Among other things, research published in the medical journal Pharmacotherapy on January 13th reveals that men taking medications like AndroGel, Testim, Axiron and others for the first time are 40 percent more likely to have a heart attack than those who didn’t.  The results, which were obtained by researchers from the University of British Columbia, follow an evaluation of data on nearly 1 million men between the ages of 45 and 80 who were taking them for the first time. These individuals were 41 percent more likely to have a myocardial infraction (MI) or heart attack, the study found.

The University of British Columbia researchers noted that more evidence was needed to confirm the association between current testosterone drug users and the risk for heart problems, as their research solely looked at first-time users. They maintained, however, that a “statistically significant association was observed between first-time TRT exposure and MI, although the absolute risk was low.”

Testosterone Study Speaks to Allegations in AndroGel Lawsuits

The findings of this study are noteworthy, given the mounting litigation surrounding prescription therapy testosterone treatments, and the U.S. Food and Drug Administration (FDA)’s stance over the past year that not enough research has proven their potential to cause cardiovascular problems. On January 31, 2014, the agency issued its first public health alert about the medications, in which they vowed to review their safety after research published in JAMA: Internal Medicine found an increased risk of heart attacks and other problems in younger men with a history of heart disease, and all men older than 65.

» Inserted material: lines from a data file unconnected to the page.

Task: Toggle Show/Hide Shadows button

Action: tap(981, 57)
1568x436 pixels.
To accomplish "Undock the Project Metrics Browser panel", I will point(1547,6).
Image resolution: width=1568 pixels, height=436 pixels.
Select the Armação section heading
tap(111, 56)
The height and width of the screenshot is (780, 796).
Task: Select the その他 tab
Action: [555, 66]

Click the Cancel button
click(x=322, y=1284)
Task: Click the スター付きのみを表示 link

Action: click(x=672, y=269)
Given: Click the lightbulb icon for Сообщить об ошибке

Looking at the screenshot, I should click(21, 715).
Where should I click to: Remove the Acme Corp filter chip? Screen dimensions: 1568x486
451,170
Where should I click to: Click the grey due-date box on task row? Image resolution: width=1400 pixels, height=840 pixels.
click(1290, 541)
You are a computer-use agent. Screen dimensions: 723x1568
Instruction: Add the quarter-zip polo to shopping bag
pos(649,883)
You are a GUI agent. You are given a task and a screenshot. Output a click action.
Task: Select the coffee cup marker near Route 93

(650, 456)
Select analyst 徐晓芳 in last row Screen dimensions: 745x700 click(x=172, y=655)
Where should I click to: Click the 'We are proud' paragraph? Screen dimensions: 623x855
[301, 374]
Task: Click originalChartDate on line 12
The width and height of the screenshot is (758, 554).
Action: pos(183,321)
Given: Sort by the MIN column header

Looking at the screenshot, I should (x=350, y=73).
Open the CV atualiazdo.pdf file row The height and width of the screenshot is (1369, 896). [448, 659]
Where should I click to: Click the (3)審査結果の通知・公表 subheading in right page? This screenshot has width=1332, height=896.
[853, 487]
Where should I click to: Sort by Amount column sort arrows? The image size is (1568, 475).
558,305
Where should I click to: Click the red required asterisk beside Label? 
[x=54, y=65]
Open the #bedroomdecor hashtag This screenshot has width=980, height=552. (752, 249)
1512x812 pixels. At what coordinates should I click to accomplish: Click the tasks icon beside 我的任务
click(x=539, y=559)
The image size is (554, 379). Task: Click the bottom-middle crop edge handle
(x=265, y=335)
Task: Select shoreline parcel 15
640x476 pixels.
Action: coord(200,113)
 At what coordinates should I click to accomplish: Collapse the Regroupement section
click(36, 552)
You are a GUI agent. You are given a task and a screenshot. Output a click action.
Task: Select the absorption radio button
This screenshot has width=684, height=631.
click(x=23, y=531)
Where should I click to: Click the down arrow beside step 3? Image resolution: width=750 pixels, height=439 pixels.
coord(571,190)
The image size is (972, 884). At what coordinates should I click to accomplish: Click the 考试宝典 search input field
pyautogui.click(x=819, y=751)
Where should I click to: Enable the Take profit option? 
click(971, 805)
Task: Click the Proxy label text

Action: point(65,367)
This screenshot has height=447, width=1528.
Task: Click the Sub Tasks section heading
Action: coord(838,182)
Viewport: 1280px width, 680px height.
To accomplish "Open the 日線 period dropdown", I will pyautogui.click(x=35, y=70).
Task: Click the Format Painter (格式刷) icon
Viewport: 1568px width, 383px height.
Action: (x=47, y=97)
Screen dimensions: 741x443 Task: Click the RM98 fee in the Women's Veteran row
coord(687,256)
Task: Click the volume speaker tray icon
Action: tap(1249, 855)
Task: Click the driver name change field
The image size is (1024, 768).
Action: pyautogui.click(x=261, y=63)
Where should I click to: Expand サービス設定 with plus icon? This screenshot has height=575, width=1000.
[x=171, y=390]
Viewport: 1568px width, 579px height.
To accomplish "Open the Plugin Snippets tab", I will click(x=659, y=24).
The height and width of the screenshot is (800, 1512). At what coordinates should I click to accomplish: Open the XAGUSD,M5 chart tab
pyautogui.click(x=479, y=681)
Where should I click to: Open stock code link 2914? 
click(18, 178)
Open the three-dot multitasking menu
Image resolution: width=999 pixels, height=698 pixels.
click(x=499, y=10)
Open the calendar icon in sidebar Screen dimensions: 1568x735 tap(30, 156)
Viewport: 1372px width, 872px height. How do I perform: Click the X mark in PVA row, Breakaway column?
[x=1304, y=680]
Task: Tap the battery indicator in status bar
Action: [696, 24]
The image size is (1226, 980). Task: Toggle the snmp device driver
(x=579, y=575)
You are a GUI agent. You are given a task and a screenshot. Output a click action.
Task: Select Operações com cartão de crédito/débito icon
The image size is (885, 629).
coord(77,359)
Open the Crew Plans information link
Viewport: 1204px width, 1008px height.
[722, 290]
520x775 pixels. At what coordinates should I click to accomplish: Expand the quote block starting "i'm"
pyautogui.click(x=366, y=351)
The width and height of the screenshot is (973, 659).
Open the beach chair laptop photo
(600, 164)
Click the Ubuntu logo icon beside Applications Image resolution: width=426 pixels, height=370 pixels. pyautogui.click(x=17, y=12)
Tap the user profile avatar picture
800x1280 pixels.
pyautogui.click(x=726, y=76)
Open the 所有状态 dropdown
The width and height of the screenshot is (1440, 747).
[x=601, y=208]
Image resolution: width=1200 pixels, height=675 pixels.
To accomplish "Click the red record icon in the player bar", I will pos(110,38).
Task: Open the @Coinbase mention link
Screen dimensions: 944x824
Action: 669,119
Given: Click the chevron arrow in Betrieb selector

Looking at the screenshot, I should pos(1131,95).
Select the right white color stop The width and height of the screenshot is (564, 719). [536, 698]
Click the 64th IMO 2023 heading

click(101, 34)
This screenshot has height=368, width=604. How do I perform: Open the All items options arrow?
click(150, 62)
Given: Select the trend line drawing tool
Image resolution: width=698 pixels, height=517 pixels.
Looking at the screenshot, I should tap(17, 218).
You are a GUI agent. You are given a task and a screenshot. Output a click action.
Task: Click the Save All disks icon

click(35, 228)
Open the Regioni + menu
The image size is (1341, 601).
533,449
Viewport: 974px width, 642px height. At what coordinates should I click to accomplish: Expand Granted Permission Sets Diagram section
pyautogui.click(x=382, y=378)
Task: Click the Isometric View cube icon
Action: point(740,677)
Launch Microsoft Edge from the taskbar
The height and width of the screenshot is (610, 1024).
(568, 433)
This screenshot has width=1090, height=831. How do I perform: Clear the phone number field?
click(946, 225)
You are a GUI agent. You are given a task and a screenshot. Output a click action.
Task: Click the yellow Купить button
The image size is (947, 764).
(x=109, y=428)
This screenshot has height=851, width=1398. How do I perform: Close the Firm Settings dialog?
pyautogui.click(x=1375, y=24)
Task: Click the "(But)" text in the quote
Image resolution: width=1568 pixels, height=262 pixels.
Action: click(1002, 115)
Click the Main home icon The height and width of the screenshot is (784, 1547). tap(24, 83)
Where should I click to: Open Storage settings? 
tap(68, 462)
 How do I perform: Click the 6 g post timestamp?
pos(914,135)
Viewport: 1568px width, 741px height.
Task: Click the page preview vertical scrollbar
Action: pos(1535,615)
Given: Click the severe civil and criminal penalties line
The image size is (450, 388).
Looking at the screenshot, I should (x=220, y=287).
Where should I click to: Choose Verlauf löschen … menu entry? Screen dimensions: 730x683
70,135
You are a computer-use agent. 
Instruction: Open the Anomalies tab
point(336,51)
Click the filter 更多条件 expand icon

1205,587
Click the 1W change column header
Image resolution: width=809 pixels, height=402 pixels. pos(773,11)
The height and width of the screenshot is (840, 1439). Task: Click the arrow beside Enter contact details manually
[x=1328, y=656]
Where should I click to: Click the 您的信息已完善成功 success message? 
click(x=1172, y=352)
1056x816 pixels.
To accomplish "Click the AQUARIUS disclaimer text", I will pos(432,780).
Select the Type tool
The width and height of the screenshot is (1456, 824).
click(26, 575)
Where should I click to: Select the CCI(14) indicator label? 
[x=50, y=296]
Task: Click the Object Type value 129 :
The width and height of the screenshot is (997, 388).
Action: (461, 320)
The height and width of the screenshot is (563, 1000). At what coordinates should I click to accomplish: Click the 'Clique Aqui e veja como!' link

Meanwhile, testosterone lawsuits filed against the makers of AndroGel and other products are continuing to rise. A Case List updated on the Court’s website reflects the filing of 620 claims in a federal multidistrict litigation now underway in the U.S. District Court, Northern District of Illinois that similarly accuse their manufacturers of failing to warn about side effects that may be serious. Plaintiffs in these cases say testosterone medications were frequently prescribed off-label to treat “Low T” a condition categorized by low libido, sexual dysfunction, fatigue and other symptoms commonly associated with aging.